Solve for all values of x.
$$5^{3x^{2}+3}=25^{12x-21}$$

Answer

**step1** Understanding the problem

We are asked to solve an equation for all possible values of x. The equation is $$5^{3x^{2}+3}=25^{12x-21}$$. This is an exponential equation where the unknown 'x' appears in the exponents.

**step2** Expressing both sides with the same base

To solve exponential equations, it is a common strategy to express both sides of the equation with the same base. We observe that the number $$25$$ can be written as a power of $$5$$. Specifically, $$25 = 5^2$$.
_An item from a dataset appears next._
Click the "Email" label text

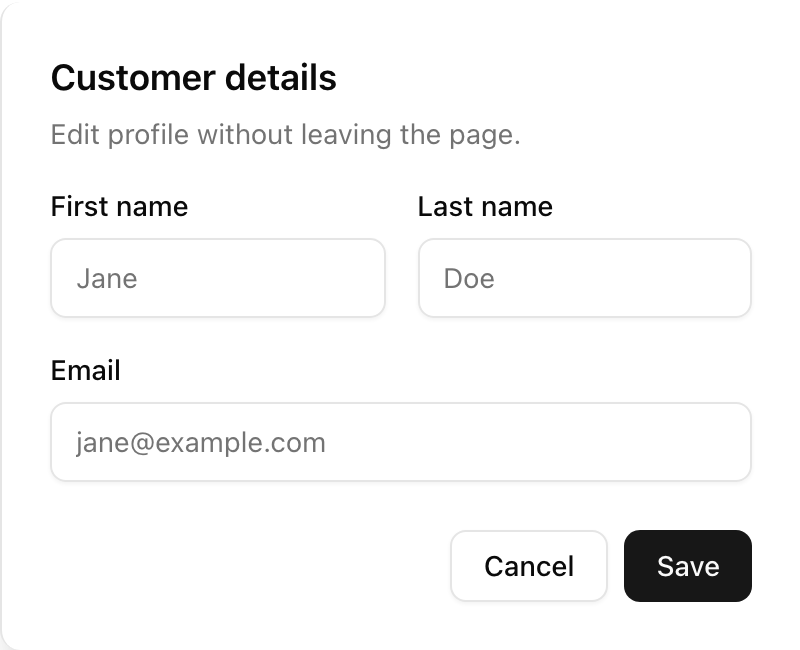[x=85, y=371]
**step3** Rewriting the equation using the same base

Now, we substitute $$5^2$$ for $$25$$ in the right side of the original equation:
$$5^{3x^{2}+3} = (5^2)^{12x-21}$$
Next, we apply the exponent rule $$(a^b)^c = a^{b \times c}$$. This rule states that when raising a power to another power, we multiply the exponents. So, we multiply the exponents on the right side:
$$5^{3x^{2}+3} = 5^{2 \times (12x-21)}$$
Perform the multiplication in the exponent on the right side:
$$5^{3x^{2}+3} = 5^{24x-42}$$

**step4** Equating the exponents

Since the bases on both sides of the equation are now the same (which is $$5$$), for the equation to be true, their exponents must be equal. This allows us to set up an algebraic equation using just the exponents:
$$3x^{2}+3 = 24x-42$$

**step5** Rearranging the equation into standard quadratic form

The equation obtained in the previous step is a quadratic equation. To solve it, we need to rearrange it into the standard form $$ax^2 + bx + c = 0$$.
First, subtract $$24x$$ from both sides of the equation to move all terms involving 'x' to the left side:
$$3x^{2} - 24x + 3 = -42$$
Next, add $$42$$ to both sides of the equation to move the constant term to the left side:
$$3x^{2} - 24x + 3 + 42 = 0$$
Combine the constant terms:
$$3x^{2} - 24x + 45 = 0$$

**step6** Simplifying the quadratic equation

We can simplify the quadratic equation by dividing all terms by their greatest common divisor, which is $$3$$. Dividing all terms by $$3$$ will make the numbers smaller and easier to work with without changing the solutions of the equation:
$$\frac{3x^{2}}{3} - \frac{24x}{3} + \frac{45}{3} = \frac{0}{3}$$
This simplifies to:
$$x^{2} - 8x + 15 = 0$$

**step7** Factoring the quadratic equation

To solve the simplified quadratic equation $$x^{2} - 8x + 15 = 0$$, we can use the factoring method. We look for two numbers that, when multiplied together, give the constant term ($$15$$), and when added together, give the coefficient of the 'x' term ($$-8$$).
The two numbers that satisfy these conditions are $$-3$$ and $$-5$$, because:
$$-3 \times -5 = 15$$
$$-3 + (-5) = -8$$
So, we can factor the quadratic equation as:
$$(x - 3)(x - 5) = 0$$

**step8** Solving for x using the zero product property

According to the zero product property, if the product of two factors is zero, then at least one of the factors must be zero. Therefore, we set each factor equal to zero and solve for x:
Case 1: Set the first factor equal to zero
$$x - 3 = 0$$
Add $$3$$ to both sides of the equation:
$$x = 3$$
Case 2: Set the second factor equal to zero
$$x - 5 = 0$$
Add $$5$$ to both sides of the equation:
$$x = 5$$

**step9** Conclusion

The values of x that satisfy the original exponential equation $$5^{3x^{2}+3}=25^{12x-21}$$ are $$3$$ and $$5$$.